Required action:
Please repeat the lines below exactly. Begin with the line containing "Select the Unenroll icon" and go on through the line containing "This screenshot has width=1176, height=1008.".

Data section:

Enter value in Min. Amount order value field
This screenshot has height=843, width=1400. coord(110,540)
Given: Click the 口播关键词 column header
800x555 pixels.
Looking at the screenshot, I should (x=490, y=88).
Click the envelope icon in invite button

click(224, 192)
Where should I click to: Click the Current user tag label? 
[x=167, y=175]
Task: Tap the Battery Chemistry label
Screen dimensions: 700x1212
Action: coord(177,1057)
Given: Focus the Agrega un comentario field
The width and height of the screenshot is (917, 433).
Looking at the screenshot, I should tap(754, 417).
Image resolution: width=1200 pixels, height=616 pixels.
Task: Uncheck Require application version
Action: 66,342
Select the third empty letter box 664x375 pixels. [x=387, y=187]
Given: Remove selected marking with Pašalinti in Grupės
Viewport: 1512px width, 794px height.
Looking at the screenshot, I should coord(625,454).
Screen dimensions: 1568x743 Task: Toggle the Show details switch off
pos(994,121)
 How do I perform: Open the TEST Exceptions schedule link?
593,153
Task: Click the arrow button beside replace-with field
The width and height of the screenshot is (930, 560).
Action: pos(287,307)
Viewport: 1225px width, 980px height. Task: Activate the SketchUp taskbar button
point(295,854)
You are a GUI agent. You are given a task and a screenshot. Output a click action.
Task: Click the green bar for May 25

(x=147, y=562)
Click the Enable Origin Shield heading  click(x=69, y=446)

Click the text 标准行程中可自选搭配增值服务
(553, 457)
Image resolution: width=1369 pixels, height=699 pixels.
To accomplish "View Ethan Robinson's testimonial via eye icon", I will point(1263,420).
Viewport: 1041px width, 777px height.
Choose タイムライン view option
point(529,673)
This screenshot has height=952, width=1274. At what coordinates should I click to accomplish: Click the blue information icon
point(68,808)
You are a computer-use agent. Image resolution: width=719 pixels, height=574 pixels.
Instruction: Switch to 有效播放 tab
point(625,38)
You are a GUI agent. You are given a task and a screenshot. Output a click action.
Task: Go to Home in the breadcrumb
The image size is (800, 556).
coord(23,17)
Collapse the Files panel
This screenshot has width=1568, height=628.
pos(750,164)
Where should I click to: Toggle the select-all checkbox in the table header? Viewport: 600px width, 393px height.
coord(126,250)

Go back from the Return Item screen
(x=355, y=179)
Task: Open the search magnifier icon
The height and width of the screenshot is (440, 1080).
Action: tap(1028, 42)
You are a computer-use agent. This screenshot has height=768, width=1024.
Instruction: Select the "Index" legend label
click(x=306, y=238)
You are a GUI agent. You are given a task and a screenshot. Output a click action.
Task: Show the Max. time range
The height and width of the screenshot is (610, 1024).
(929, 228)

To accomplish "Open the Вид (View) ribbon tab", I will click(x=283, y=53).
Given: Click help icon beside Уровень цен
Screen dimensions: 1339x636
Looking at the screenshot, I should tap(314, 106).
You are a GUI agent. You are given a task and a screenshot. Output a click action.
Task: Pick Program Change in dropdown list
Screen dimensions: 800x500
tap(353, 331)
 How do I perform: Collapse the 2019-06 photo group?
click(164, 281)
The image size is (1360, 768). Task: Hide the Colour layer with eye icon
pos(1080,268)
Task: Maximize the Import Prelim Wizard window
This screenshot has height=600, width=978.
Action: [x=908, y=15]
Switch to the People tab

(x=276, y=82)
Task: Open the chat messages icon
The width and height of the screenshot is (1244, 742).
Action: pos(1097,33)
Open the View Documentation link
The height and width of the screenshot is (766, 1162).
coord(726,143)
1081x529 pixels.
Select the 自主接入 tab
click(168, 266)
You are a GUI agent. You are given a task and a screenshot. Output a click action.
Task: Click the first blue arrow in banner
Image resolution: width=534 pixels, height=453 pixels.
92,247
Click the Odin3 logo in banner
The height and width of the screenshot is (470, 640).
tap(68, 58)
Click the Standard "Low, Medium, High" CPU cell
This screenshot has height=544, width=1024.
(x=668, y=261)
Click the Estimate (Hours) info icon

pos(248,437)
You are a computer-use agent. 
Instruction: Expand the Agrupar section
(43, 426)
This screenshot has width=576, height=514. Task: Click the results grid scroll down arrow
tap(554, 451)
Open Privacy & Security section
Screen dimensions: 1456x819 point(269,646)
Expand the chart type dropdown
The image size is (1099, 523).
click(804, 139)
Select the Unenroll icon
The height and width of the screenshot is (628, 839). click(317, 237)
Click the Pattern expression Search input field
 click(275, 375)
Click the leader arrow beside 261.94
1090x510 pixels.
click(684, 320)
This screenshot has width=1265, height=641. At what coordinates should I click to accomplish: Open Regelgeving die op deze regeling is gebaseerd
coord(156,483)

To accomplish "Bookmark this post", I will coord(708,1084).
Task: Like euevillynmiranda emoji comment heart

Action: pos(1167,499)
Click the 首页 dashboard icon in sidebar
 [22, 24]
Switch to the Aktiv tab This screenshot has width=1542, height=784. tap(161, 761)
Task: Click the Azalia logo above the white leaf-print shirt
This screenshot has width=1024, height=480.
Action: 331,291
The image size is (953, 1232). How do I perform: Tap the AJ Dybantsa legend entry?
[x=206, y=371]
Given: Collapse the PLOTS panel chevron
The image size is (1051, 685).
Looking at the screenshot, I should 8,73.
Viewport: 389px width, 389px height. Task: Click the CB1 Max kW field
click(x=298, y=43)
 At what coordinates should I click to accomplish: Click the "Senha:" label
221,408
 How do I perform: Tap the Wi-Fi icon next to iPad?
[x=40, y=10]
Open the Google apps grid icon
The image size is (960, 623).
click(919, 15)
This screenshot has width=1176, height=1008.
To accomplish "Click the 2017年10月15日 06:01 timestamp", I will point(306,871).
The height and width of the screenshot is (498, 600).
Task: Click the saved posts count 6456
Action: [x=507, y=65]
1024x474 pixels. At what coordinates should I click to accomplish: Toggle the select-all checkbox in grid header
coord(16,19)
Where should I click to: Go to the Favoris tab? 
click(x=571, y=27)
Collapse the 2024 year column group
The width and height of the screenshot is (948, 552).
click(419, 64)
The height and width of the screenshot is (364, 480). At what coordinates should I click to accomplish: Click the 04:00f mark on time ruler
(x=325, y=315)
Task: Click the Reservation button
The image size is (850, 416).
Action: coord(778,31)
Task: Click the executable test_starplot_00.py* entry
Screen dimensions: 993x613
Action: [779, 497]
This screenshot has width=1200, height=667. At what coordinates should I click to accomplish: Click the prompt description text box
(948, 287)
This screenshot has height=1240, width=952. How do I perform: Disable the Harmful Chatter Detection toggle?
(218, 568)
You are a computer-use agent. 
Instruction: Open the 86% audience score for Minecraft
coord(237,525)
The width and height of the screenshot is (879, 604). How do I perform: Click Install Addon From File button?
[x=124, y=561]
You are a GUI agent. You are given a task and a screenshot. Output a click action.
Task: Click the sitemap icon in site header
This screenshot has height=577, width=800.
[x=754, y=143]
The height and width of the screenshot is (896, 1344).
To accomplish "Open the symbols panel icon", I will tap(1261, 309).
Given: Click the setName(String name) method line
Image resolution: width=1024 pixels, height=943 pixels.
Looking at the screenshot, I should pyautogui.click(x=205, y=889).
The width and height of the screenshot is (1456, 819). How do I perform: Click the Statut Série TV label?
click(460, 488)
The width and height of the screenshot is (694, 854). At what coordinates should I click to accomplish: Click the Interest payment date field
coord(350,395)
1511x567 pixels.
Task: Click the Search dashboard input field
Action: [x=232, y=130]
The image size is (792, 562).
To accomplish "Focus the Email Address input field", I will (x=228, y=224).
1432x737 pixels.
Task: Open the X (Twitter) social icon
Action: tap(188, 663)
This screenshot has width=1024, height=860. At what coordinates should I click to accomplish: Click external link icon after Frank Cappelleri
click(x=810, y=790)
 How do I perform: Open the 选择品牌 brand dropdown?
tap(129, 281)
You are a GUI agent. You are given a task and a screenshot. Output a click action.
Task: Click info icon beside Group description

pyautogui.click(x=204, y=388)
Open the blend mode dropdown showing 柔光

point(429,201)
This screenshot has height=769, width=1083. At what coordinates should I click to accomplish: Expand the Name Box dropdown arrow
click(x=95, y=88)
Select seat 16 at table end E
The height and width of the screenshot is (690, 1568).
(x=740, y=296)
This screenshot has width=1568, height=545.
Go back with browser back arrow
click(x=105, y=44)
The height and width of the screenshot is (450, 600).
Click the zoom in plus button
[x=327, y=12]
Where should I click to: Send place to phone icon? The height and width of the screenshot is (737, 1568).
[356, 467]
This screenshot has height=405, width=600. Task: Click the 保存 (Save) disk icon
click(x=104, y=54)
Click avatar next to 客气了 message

Answer section:
Select the Unenroll icon
The height and width of the screenshot is (628, 839). click(317, 237)
Click the Pattern expression Search input field
 click(275, 375)
Click the leader arrow beside 261.94
1090x510 pixels.
click(684, 320)
This screenshot has width=1265, height=641. At what coordinates should I click to accomplish: Open Regelgeving die op deze regeling is gebaseerd
coord(156,483)

To accomplish "Bookmark this post", I will coord(708,1084).
Task: Like euevillynmiranda emoji comment heart

Action: pos(1167,499)
Click the 首页 dashboard icon in sidebar
 [22, 24]
Switch to the Aktiv tab This screenshot has width=1542, height=784. tap(161, 761)
Task: Click the Azalia logo above the white leaf-print shirt
This screenshot has width=1024, height=480.
Action: 331,291
The image size is (953, 1232). How do I perform: Tap the AJ Dybantsa legend entry?
[x=206, y=371]
Given: Collapse the PLOTS panel chevron
The image size is (1051, 685).
Looking at the screenshot, I should 8,73.
Viewport: 389px width, 389px height. Task: Click the CB1 Max kW field
click(x=298, y=43)
 At what coordinates should I click to accomplish: Click the "Senha:" label
221,408
 How do I perform: Tap the Wi-Fi icon next to iPad?
[x=40, y=10]
Open the Google apps grid icon
The image size is (960, 623).
click(919, 15)
This screenshot has width=1176, height=1008.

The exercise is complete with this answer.